W niedzielę jadę z olsztyńskim kołem Gazety Polskiej (i mamą) do Warszawy, będę brała udział w obchodach rocznicy katastrofy (zamachu?) smoleńskiej.
Jest co raz gorzej i nie pisze tego dlatego, że szczególnie lubię się umartwiać nad sobą. Jest źle, może być beznadziejnie, jeśli natychmiast nie podejmę odpowiednich kroków. Jak się można było spodziewać, nie udało mi się zaliczyć koła z konstytucyjnego. W zeszły poniedziałek stałam się oficjalnie członkiem elitarnego grona ludzi ustawionych w pierwszym rzędzie do odstrzału. Elitarnego, bo na blisko 90 ludzi mających zajęcia z tą prowadzącą, noga powinęła się jakimś 3 czy 4 osobom. Łatwo się zatem domyślić, że bynajmniej nie wynikało to ze złośliwości prowadzącej. Dobra wiadomość jest taka, że mogę tą ocenę poprawić. I myślę, że to zrobię, pod warunkiem, że w tą sobotę zostawię laptopa na biurku w Olsztynie i nie zabiorę go już nigdy więcej do Torunia.
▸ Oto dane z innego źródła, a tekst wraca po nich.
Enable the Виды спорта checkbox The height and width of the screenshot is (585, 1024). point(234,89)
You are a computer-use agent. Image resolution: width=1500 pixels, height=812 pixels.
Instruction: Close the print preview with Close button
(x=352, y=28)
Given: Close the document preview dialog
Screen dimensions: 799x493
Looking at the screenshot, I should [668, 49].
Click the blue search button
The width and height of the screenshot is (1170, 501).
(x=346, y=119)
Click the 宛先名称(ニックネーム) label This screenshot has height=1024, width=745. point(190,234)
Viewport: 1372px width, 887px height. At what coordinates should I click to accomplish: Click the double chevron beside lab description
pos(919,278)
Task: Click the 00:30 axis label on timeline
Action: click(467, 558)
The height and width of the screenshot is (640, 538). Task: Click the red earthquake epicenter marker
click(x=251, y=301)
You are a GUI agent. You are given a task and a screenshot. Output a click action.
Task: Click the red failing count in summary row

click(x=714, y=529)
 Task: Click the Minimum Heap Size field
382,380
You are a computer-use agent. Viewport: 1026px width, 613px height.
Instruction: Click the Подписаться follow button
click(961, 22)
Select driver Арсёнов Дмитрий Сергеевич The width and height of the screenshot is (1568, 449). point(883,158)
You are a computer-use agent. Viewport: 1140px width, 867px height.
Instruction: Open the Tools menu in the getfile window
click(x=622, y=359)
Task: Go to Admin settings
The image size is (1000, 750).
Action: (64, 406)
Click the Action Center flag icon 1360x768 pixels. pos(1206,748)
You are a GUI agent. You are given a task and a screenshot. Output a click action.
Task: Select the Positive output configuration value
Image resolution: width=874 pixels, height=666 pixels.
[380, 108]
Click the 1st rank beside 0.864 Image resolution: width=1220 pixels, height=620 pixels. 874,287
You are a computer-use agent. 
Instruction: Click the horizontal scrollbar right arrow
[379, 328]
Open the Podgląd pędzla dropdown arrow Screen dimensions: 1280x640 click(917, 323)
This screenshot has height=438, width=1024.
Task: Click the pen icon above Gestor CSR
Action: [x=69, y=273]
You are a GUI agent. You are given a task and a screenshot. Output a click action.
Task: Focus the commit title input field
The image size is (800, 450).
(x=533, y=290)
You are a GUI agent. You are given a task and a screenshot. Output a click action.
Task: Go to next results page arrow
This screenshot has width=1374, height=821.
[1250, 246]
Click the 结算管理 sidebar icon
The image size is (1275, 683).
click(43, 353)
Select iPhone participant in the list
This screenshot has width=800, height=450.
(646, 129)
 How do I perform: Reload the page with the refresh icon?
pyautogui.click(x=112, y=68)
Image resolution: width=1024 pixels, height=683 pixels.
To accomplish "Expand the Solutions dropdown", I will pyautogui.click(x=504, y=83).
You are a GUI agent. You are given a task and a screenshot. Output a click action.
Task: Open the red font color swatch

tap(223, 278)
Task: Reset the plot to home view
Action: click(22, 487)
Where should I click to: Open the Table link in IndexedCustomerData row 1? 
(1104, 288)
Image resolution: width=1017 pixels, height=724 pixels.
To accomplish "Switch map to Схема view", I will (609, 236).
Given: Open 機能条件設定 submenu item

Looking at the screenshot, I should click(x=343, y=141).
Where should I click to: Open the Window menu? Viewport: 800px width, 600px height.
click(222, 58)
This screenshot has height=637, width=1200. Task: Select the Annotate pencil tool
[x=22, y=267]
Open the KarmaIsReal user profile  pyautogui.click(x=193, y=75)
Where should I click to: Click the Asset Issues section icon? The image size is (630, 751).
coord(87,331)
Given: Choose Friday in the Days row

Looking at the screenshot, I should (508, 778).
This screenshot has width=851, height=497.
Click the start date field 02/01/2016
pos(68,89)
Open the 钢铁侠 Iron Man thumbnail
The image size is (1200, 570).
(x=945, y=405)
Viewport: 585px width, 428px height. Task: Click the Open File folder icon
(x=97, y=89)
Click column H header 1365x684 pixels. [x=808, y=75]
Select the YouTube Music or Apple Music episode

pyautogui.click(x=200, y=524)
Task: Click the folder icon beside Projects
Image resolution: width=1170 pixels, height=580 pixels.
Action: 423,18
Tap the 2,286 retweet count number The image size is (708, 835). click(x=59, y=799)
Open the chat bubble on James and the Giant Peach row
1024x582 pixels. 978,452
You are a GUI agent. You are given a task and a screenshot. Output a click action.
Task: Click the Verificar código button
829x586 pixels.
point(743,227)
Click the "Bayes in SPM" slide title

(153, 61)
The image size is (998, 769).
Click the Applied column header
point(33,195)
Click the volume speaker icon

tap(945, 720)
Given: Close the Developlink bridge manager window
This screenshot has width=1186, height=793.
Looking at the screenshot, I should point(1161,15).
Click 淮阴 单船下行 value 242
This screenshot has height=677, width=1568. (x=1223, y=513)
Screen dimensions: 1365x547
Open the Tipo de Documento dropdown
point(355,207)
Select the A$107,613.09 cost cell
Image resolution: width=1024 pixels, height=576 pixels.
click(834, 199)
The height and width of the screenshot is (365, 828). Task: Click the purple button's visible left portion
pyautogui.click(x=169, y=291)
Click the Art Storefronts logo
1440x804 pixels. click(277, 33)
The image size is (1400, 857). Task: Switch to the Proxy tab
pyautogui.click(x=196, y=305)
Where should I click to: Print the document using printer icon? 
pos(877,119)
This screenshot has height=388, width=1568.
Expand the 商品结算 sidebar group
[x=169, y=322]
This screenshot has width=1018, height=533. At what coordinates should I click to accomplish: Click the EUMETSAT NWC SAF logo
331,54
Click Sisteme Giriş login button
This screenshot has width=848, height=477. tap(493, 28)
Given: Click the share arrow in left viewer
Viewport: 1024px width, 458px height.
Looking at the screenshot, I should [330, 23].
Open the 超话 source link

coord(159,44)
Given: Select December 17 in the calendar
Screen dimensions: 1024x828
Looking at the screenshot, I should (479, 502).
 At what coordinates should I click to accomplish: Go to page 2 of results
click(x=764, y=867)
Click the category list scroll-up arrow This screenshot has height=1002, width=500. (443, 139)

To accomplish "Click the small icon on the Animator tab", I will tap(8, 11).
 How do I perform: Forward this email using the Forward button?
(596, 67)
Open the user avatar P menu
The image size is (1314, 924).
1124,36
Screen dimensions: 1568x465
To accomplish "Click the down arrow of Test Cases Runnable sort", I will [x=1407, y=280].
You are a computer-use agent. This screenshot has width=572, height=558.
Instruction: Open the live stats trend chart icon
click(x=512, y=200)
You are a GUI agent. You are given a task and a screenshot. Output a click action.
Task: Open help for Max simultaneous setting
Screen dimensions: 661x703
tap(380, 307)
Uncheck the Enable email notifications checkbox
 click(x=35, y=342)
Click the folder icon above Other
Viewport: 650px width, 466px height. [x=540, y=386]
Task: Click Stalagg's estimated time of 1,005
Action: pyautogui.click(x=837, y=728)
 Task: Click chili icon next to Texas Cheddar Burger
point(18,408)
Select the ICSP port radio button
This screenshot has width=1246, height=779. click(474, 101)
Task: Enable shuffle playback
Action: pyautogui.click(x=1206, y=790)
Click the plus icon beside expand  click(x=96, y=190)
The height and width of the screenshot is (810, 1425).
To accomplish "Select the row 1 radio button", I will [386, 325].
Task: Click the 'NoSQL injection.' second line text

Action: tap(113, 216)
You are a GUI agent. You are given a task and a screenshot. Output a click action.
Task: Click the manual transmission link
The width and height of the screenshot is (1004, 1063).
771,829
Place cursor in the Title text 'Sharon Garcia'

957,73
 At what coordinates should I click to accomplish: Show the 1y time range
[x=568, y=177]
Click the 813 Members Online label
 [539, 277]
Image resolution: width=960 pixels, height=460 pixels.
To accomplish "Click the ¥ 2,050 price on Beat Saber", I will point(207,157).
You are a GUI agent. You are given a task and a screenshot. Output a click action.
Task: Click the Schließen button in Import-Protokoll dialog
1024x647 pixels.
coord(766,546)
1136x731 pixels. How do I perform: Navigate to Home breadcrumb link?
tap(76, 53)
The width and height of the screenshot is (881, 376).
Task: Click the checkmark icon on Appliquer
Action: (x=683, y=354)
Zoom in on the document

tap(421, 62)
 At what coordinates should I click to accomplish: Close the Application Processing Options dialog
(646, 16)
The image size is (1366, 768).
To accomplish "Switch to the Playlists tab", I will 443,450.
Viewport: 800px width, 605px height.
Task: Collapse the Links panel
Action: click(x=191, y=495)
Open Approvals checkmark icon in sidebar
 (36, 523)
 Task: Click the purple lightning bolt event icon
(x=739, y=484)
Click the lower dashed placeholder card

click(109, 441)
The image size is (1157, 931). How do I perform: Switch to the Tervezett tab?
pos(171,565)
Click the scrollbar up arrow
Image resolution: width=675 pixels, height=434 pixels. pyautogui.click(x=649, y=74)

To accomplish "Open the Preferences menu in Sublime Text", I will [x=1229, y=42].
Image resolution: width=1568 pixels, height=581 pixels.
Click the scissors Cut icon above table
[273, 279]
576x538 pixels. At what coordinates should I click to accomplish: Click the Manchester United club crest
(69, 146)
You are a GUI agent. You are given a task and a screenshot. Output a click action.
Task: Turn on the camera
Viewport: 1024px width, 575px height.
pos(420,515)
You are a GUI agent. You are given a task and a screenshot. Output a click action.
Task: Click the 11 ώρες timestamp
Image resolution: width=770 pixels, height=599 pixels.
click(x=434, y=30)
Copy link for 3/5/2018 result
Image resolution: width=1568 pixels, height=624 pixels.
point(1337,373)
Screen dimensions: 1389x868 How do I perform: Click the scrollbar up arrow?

Jestem uzależniona i to nie jest ot takie sobie podśmiewywanie z jakiejś błahej słabostki typu jedzenie czekolady na kilogramy. Komputer, a w szczególności mieszczący się w nim Internet, sprawiły, że całkowicie przeniosłam swoje życie do wymiaru wirtualnego, w którym realizowałam większość swoich potrzeb, a przynajmniej wydawało mi się, że je realizuję, bo w rzeczywistości była to iluzja. Weźmy na przykład te słynne spotkania ze studentami poznanymi przez Internet. Przecież 90% z nich było totalną porażką, we wszystkich niemal przypadkach nie dochodziło do kontynuacji. Praktycznie od 2006 roku nie udało mi się z nikim zawiązać jakichś cieplejszych więzi. Nie mówię tu o związkach, lecz zwykłym kolegowaniu się. Znamienne jest też to, że im mniejszy miałam dostęp do komputera (czasy ojcowskiego koncesjonowania mi Internetu), tym pożyteczniej go wykorzystywałam. Teraz, gdy siedzę tu dzień i noc, niczym nieograniczona, nie potrafię się nawet zebrać by wydrukować potrzebne mi na zajęcia materiały. Siedzę tu i tak naprawdę nic nie robię, bo nawet rzeczy, które czytam, nie mają żadnej wartości.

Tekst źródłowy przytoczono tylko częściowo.